─── Supplied entries
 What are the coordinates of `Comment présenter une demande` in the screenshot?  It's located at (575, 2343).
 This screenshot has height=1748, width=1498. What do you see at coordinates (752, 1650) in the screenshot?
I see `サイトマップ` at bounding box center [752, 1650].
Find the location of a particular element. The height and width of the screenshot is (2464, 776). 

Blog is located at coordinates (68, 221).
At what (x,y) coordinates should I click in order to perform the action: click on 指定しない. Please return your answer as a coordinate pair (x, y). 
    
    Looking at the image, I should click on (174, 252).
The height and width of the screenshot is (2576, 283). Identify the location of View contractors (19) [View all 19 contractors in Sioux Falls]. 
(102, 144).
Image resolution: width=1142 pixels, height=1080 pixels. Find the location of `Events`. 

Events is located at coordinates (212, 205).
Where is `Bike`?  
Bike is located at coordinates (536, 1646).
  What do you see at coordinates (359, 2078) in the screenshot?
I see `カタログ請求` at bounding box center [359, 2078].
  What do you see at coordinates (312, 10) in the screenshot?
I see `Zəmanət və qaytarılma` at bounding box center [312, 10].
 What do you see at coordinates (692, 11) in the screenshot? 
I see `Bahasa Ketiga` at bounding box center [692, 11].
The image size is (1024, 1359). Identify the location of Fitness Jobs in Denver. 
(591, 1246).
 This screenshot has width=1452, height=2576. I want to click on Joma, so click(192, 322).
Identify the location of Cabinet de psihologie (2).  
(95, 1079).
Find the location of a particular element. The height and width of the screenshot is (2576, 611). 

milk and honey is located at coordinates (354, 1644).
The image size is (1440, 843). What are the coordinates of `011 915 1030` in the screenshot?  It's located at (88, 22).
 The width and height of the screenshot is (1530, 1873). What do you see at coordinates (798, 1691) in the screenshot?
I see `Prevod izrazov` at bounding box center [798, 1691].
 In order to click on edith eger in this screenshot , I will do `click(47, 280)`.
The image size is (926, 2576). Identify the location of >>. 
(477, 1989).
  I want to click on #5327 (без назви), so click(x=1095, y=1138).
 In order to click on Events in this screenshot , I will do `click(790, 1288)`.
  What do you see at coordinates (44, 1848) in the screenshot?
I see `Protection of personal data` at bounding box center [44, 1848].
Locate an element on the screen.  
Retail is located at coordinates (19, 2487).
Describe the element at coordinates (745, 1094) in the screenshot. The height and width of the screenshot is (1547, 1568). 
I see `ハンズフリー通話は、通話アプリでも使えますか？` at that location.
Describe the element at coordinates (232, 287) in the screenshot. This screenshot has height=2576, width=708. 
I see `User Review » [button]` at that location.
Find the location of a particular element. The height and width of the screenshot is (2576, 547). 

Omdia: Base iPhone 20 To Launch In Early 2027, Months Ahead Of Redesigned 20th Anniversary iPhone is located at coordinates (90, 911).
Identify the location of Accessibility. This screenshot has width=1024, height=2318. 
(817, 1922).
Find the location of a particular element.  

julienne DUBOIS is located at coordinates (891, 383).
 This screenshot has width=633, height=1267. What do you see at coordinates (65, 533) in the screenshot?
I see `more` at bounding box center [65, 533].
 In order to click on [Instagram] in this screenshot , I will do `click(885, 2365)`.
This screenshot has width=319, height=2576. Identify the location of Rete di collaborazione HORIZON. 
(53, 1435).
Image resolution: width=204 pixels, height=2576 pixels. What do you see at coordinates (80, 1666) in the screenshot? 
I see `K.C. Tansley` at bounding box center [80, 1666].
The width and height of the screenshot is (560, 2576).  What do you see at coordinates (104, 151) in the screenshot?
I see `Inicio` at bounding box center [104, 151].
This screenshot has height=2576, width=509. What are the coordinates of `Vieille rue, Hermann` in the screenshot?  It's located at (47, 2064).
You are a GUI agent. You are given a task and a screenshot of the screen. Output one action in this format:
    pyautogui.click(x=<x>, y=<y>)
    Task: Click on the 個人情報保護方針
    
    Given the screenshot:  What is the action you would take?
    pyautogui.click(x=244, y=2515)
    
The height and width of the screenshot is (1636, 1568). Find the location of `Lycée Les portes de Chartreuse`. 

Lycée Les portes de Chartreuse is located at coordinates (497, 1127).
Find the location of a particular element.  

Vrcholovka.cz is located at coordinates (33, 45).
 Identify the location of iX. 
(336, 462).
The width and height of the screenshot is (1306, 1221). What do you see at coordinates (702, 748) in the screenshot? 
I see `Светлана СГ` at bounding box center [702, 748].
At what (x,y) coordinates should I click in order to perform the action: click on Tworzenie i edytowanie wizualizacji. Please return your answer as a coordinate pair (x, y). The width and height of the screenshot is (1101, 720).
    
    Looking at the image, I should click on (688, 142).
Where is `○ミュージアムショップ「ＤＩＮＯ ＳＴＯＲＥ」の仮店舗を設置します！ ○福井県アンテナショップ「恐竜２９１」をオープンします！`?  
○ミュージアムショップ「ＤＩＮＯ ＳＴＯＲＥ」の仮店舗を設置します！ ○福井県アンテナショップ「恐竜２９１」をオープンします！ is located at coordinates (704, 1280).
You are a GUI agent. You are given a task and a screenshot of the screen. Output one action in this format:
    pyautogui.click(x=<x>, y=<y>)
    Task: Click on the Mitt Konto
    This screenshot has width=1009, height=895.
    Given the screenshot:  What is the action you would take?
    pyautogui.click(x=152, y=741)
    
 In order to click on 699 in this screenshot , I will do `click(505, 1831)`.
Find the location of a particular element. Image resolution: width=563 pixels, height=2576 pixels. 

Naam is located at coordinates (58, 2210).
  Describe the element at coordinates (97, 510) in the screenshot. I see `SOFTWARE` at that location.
──────
> _Request_
Locate each line in the data above that contains the word "Please", and copy those lines out.

> _Full solution_
At what (x,y) coordinates should I click in order to perform the action: click on 指定しない. Please return your answer as a coordinate pair (x, y). 
At what (x,y) coordinates should I click in order to perform the action: click on Tworzenie i edytowanie wizualizacji. Please return your answer as a coordinate pair (x, y). The width and height of the screenshot is (1101, 720).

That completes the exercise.